We should always respond to our children – with kindness.
Guilt and shame
This is a little controversial. Guilt can be good. Feeling guilty can lead us to act in a way to repair a wrong.
Similarly, shame is a horrible feeling, but when we feel ashamed we see ourselves as flawed, and may be motivated to change.
Sadly, however, most people feel guilt and become defensive, and they feel shame and feel like they’re a “bad person”. When we say things like, “How could you?” or “I am so very disappointed in you,” there may be ongoing negative repercussions to our children.
It is important, however, that our children are taught right from wrong. Some shame and guilt are inescapable if we are doing our job right as parents.
The key is to help children understand their mistakes, perceive the perspective of others, and have a desire to do better and be better.

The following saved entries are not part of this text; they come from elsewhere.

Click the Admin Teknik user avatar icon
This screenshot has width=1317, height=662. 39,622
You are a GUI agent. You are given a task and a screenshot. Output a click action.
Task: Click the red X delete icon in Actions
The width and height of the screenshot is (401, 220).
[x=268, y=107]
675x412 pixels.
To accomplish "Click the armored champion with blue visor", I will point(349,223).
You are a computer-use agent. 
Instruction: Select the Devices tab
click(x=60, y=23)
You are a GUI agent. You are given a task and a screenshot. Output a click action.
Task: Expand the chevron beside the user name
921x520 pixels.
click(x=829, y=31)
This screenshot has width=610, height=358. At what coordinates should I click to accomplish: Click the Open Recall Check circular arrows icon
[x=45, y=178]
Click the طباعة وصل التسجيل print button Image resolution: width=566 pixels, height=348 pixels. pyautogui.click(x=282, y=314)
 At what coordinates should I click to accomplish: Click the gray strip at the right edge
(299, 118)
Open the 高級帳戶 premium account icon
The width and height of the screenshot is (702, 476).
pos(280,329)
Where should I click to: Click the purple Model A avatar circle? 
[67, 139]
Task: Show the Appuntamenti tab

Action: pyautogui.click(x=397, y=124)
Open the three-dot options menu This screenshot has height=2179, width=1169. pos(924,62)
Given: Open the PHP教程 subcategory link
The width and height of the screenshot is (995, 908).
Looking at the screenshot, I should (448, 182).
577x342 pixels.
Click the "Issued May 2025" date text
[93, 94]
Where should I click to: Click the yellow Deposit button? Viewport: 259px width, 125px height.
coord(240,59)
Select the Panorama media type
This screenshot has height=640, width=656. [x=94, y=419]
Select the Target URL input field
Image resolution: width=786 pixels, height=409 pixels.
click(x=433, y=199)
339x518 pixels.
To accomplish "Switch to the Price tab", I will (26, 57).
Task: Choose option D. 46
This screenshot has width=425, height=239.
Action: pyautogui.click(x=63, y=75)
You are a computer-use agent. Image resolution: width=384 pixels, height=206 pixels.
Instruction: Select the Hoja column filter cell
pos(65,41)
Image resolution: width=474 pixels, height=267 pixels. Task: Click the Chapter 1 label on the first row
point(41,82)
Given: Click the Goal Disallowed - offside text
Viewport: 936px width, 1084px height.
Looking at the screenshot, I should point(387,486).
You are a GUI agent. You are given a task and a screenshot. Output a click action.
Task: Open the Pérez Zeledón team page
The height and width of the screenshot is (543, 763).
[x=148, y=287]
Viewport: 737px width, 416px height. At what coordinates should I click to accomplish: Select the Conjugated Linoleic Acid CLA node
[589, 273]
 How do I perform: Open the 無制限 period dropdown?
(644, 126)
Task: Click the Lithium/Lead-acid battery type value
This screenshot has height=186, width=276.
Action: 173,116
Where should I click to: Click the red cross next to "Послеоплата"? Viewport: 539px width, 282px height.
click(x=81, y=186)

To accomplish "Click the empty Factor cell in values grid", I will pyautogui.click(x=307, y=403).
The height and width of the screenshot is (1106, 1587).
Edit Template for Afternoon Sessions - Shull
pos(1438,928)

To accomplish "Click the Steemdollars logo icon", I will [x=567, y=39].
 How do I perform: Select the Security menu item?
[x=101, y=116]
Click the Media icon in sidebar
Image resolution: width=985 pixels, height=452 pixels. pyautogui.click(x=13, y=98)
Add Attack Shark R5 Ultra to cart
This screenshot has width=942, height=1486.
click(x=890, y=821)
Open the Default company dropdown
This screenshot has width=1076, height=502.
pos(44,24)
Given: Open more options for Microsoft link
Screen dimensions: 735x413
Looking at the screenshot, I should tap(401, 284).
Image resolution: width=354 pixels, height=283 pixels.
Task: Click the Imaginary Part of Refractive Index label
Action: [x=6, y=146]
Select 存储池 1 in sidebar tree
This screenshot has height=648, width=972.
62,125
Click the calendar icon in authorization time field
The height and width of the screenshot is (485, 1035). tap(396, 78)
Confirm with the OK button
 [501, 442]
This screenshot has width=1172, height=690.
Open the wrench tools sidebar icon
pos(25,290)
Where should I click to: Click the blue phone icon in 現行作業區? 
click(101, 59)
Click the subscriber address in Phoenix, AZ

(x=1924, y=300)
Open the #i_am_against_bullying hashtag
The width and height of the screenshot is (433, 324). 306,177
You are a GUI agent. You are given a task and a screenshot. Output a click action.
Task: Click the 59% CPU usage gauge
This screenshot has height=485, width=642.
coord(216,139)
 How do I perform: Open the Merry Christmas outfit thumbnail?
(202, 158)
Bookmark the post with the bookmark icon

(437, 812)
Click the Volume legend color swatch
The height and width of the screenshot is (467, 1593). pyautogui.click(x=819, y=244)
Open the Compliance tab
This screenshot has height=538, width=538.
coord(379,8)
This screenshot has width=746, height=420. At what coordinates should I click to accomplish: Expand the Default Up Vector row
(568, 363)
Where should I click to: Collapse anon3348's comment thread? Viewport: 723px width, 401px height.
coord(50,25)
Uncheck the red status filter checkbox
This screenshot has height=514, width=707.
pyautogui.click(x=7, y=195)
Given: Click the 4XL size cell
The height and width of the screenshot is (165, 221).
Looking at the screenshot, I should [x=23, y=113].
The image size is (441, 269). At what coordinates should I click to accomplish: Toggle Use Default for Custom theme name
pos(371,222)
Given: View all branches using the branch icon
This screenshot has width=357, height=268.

Often our attempts at this only leave them feeling guilty and ashamed.
Asking them, “How can we make this right?” may be a helpful tip for moving beyond those potentially damaging emotions.
You don’t matter
There are all sorts of awful ways we say this to our children. I have heard some parents scream “I hate you” at their children (often in response to a child saying it to the parent).
Some parents say, “I don’t love you” or “I wish you were never born.” Such statements should never be said. They are the ultimate betrayal of parent support and love.
It seems incredible that the same tongue that says so many kind, gentle, caring, generous things can be so acerbic, so belittling, so critical and cold and caustic.
It is a source of sadness that the mouth that sings a sweet lullaby, whispers a loving goodnight, or so gently soothes a hurting child can become so shrill and acrid.
Many parents who would never consider hitting a child can break, if not their bones, then certainly their precious hearts by the brutal pain inflicted by unkind speech.
“When our words are persistently unkind,” says Dr Coulson, “we may find that our children (and other loved ones) retreat beyond a barrier more distant than we could ever have imagined in that moment when we failed to pause and consider our words.”
Yes, we are all only human, trying to be the best parents we can be, and we all make mistakes. We have all done something on this list. Sometimes it may be many things on this list.